● **Text shown**
>> START

Both utilities are available under macOS and Linux.
When confident that your program works as required,
add code to compress the file - see man gzip
- ....
It is anticipated
that a successful project will very likely use (most of)
the following Linux system-calls, and standard C11 & POSIX functions:
getopt(),
malloc(),
realloc(),
strdup(),
free();
opendir(),
readdir(),
closedir(),
stat(),
perror();
realpath();
access(),
open(),
read(),
write(),
close();
fork(),
execl(),
dup2(),
wait().
Project requirements and fine print
- Your project must be developed in
multiple C11 source files and (at least one) header file.
- Your submission will be compiled with the C11 compiler
arguments -std=c11 -Wall -Werror,
and marks will not be awarded if your submission does not compile.
- Compilation and linking of your project must be supported
by a Makefile,
employing approriate variable definitions and automatic variables.
- The default target of your Makefile must be named
trove,
and invocation of the make command must produce an executable program named
trove.
- The default name of the trove-file must be /tmp/trove,
and
the default minimum length of each indexed word must be 4
- Each trove-file must be stored on, and read from, disk using the
/usr/bin/gzip and /usr/bin/zcat utilities.
- When performing a search,
the names of files containing the required word
should be listed one-per-line (commencing in the first column).
You may leave 'debug printing' in your submitted program,
but all debug printing should be indented with one-or-more space or tab characters.
Assessment
The project is due at 5pm Friday 21st October (end of week 12),
and is worth 25% of your final mark for CITS2002.
It will be marked out of 50.
The project may be completed individually or in teams of two
(but not teams of three).
The choice of project partners is up to you -
you will not be automatically assigned a project partner.
You are strongly advised to work with another student who is
around the same level of understanding and motivation as yourself.
This will enable you to discuss your initial design together,
and to assist each other to develop and debug your joint solution.
Work together - do not attempt to split the project into two equal parts,
and then plan to meet near the deadline to join your parts together.
25 of the possible 50 marks will come from the correctness of your solution.
The remaining 25 marks will come from your programming style,
including your use of meaningful comments;
well chosen identifier names;
appropriate choice of basic data-structures, data-types and functions;
and
appropriate choice of control-flow constructs.
During the marking, attention will
obviously be given to the correctness of your solution. However, a correct
and efficient solution should not be considered as the perfect, nor
necessarily desirable, form of solution. Preference will be given to well
presented, well documented solutions that use the appropriate features of
the language to complete tasks in an easy to understand and easy to follow
manner. That is, do not expect to receive full marks for your project simply
because it works correctly. Remember, a computer program should not only
convey a message to the computer, but also to other human programmers.
Good luck!
Chris McDonald.
|

>> END

(Text and element pointing records)
>> START

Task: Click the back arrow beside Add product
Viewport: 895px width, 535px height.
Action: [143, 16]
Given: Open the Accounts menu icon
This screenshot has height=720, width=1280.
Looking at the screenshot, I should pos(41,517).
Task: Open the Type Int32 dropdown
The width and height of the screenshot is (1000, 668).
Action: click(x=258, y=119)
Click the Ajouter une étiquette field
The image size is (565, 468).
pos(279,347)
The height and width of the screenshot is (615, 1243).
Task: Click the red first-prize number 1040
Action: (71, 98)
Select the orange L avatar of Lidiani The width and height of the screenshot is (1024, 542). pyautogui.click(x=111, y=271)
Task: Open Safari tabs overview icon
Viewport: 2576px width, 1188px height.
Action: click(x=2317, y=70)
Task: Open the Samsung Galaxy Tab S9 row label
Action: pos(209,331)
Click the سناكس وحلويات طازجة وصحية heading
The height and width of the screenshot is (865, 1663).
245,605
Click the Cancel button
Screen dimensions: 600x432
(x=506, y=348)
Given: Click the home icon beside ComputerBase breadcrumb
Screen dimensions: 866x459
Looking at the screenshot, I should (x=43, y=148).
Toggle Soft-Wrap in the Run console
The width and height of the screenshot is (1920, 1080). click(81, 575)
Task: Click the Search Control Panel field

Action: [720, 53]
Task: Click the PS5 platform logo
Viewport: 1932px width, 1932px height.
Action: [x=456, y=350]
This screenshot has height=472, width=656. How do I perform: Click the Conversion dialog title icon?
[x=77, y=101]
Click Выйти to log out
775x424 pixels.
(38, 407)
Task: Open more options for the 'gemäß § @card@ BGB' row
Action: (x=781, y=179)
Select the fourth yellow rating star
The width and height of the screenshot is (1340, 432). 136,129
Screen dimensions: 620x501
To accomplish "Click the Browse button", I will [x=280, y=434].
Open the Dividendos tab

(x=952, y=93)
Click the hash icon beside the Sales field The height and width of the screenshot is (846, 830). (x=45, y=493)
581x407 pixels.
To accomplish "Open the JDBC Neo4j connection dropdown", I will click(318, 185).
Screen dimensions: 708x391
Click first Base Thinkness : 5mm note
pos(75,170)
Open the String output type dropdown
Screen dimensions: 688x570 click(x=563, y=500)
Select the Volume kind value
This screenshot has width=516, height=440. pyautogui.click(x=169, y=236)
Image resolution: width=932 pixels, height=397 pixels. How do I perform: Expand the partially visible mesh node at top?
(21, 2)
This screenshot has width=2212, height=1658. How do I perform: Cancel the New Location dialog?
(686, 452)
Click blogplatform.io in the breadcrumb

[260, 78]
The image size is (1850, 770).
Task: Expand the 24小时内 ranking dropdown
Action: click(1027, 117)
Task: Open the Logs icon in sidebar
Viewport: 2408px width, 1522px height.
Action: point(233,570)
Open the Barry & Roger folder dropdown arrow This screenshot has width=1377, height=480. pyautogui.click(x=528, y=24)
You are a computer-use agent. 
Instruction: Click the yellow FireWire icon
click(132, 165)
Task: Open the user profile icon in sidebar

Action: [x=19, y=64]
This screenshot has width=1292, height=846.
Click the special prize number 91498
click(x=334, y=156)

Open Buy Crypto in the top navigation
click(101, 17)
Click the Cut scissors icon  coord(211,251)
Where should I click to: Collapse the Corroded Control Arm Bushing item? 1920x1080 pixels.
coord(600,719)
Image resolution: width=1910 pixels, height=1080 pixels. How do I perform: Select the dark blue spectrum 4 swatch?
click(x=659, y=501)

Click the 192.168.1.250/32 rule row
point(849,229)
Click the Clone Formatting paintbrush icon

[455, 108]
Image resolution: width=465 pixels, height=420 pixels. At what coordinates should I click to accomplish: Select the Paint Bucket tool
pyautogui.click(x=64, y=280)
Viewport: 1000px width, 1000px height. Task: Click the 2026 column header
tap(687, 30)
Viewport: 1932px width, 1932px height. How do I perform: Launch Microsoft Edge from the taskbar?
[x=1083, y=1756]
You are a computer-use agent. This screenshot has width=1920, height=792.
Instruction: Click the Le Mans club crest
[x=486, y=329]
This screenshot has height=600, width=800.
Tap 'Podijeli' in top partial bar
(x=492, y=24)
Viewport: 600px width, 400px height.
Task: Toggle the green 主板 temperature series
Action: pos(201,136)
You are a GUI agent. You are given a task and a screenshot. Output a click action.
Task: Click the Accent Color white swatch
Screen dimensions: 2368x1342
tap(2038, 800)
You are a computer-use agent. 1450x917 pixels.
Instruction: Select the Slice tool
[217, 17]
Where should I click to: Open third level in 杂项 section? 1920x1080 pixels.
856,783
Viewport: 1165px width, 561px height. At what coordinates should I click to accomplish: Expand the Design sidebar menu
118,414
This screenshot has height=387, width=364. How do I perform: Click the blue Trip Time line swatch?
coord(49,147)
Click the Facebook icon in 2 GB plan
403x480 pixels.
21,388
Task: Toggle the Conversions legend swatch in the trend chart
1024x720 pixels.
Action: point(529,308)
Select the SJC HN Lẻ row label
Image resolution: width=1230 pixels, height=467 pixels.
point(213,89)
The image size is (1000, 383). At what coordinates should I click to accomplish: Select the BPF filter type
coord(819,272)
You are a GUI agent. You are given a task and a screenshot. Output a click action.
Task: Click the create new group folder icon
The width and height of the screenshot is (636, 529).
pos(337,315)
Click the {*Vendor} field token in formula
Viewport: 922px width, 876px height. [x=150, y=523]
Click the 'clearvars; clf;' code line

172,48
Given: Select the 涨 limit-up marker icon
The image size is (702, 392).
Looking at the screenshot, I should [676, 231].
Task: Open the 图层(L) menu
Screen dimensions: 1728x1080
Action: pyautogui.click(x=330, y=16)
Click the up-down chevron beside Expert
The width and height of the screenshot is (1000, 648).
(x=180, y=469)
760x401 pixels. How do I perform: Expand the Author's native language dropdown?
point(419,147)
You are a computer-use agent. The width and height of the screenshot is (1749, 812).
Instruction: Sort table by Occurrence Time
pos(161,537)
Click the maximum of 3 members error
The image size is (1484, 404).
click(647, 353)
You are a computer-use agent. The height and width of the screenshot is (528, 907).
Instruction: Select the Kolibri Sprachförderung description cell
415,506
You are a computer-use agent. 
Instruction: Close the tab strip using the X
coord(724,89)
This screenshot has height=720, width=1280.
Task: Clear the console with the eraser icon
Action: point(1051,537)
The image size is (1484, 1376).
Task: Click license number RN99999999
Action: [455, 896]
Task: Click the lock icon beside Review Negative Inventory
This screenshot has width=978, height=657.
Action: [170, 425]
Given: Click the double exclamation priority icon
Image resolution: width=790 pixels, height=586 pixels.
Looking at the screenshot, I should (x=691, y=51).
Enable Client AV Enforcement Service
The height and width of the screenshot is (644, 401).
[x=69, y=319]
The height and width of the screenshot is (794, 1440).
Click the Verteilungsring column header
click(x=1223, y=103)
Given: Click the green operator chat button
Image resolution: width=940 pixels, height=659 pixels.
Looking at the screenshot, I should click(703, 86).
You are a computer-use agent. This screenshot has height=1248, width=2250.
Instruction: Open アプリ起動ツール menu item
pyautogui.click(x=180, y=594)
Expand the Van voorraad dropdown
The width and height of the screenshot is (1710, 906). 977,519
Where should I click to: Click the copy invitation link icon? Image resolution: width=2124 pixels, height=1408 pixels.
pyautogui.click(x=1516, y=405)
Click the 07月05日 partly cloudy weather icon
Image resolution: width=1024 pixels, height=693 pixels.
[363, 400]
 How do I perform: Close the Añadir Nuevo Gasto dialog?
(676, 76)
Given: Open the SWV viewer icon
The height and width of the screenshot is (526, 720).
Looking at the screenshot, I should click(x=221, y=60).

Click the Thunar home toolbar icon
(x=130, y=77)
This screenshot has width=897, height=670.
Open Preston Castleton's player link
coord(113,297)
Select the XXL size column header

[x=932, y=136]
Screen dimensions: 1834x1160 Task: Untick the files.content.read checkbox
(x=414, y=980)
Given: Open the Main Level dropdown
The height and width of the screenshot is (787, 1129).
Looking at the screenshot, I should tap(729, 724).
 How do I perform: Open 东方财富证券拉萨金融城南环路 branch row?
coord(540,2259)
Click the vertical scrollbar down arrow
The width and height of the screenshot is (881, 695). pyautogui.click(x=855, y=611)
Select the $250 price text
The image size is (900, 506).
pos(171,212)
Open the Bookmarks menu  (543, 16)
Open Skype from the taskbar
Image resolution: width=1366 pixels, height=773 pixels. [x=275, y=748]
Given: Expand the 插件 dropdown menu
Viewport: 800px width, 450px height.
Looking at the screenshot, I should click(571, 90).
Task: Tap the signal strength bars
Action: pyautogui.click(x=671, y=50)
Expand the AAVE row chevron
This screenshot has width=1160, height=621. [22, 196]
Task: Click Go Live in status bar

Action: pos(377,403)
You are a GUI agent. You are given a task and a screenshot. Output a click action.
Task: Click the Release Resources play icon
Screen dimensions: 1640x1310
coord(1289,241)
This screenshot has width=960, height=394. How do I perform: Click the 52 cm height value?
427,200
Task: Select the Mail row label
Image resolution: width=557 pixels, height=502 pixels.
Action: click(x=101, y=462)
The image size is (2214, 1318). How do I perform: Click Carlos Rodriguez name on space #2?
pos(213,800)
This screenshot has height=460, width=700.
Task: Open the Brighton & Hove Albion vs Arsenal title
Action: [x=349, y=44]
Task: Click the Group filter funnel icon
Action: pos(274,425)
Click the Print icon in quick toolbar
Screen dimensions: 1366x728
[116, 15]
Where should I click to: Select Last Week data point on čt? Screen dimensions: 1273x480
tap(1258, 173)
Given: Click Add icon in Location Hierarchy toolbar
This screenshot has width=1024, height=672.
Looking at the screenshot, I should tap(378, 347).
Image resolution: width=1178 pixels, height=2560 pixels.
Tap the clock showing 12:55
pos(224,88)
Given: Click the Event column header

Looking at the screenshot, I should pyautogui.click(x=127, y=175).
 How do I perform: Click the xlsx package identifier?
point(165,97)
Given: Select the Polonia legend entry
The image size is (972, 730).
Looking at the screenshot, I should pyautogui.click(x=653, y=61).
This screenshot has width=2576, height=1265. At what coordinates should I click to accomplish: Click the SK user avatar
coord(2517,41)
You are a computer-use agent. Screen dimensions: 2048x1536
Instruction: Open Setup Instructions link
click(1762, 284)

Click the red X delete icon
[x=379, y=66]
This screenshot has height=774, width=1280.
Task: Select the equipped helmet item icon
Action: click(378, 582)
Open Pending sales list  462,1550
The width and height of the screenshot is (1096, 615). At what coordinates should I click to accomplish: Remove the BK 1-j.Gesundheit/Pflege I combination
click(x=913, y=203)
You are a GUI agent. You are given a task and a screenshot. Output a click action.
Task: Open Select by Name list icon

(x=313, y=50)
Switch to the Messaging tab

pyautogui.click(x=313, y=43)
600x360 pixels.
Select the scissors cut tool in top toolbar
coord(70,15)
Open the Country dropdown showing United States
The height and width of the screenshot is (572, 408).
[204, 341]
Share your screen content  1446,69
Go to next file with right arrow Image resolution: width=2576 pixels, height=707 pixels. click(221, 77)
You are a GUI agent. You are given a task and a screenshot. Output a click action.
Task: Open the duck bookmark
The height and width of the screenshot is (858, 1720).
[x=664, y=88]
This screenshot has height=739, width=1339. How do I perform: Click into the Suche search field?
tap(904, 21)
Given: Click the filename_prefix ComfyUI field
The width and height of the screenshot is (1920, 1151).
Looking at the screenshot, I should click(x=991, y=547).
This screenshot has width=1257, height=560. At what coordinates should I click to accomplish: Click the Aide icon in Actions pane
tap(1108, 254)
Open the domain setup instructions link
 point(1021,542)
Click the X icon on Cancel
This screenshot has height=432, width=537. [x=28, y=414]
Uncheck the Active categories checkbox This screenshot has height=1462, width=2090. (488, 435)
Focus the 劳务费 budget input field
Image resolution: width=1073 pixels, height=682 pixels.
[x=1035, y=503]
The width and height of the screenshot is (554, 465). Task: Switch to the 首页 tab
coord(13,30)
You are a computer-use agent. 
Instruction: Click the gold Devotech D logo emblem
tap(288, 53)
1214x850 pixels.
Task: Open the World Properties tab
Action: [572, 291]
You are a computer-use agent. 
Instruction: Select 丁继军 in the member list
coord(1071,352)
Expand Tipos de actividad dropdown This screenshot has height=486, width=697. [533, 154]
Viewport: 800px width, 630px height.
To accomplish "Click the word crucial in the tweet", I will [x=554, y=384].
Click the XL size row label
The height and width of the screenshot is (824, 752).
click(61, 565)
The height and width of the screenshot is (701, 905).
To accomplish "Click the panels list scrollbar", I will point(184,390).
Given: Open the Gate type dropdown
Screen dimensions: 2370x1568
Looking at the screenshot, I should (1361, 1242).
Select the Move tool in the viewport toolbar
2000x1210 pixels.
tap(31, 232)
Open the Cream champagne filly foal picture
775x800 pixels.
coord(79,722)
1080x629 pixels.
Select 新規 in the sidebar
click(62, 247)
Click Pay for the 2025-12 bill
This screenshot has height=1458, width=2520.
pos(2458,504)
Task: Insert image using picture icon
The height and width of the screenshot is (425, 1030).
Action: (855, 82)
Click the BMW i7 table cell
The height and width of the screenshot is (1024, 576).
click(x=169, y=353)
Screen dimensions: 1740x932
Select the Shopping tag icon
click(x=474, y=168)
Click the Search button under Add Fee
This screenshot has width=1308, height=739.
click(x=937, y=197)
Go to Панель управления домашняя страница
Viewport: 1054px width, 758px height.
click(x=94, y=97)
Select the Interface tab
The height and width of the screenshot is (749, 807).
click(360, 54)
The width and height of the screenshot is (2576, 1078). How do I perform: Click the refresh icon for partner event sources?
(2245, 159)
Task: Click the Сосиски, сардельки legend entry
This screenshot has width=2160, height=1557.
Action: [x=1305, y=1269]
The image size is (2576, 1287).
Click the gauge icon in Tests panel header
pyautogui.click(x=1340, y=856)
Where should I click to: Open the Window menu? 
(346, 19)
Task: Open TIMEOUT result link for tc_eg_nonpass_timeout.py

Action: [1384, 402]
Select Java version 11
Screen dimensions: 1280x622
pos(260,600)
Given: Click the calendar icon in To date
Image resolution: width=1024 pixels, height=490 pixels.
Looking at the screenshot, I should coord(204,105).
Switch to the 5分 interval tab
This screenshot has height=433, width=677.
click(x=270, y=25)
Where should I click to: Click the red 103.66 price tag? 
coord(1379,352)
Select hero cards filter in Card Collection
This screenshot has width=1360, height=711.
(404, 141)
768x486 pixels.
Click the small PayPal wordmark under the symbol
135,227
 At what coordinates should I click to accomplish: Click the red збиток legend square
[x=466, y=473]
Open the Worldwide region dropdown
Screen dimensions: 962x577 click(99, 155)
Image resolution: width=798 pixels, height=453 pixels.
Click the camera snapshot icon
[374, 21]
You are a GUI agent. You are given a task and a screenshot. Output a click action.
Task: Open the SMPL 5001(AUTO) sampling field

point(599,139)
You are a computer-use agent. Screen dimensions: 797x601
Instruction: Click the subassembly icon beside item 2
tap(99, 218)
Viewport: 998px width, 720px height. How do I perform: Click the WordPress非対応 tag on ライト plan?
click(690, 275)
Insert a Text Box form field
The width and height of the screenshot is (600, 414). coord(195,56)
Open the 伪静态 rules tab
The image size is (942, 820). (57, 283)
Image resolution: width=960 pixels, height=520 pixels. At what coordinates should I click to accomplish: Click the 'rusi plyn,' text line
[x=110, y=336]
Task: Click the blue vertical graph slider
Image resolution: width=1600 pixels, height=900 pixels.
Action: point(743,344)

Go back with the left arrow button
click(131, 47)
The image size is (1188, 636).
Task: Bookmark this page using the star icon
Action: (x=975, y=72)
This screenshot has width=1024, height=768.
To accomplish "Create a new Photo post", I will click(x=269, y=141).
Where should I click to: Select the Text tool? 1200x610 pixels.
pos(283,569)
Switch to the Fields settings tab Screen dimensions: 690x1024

>> END

● **What you will do**
Echo, word for word, the passage of the project specification that opens with the words containing "You are strongly" and closes with "from the correctness of your solution.".

● **Answer to the task**
You are strongly advised to work with another student who is
around the same level of understanding and motivation as yourself.
This will enable you to discuss your initial design together,
and to assist each other to develop and debug your joint solution.
Work together - do not attempt to split the project into two equal parts,
and then plan to meet near the deadline to join your parts together.
25 of the possible 50 marks will come from the correctness of your solution.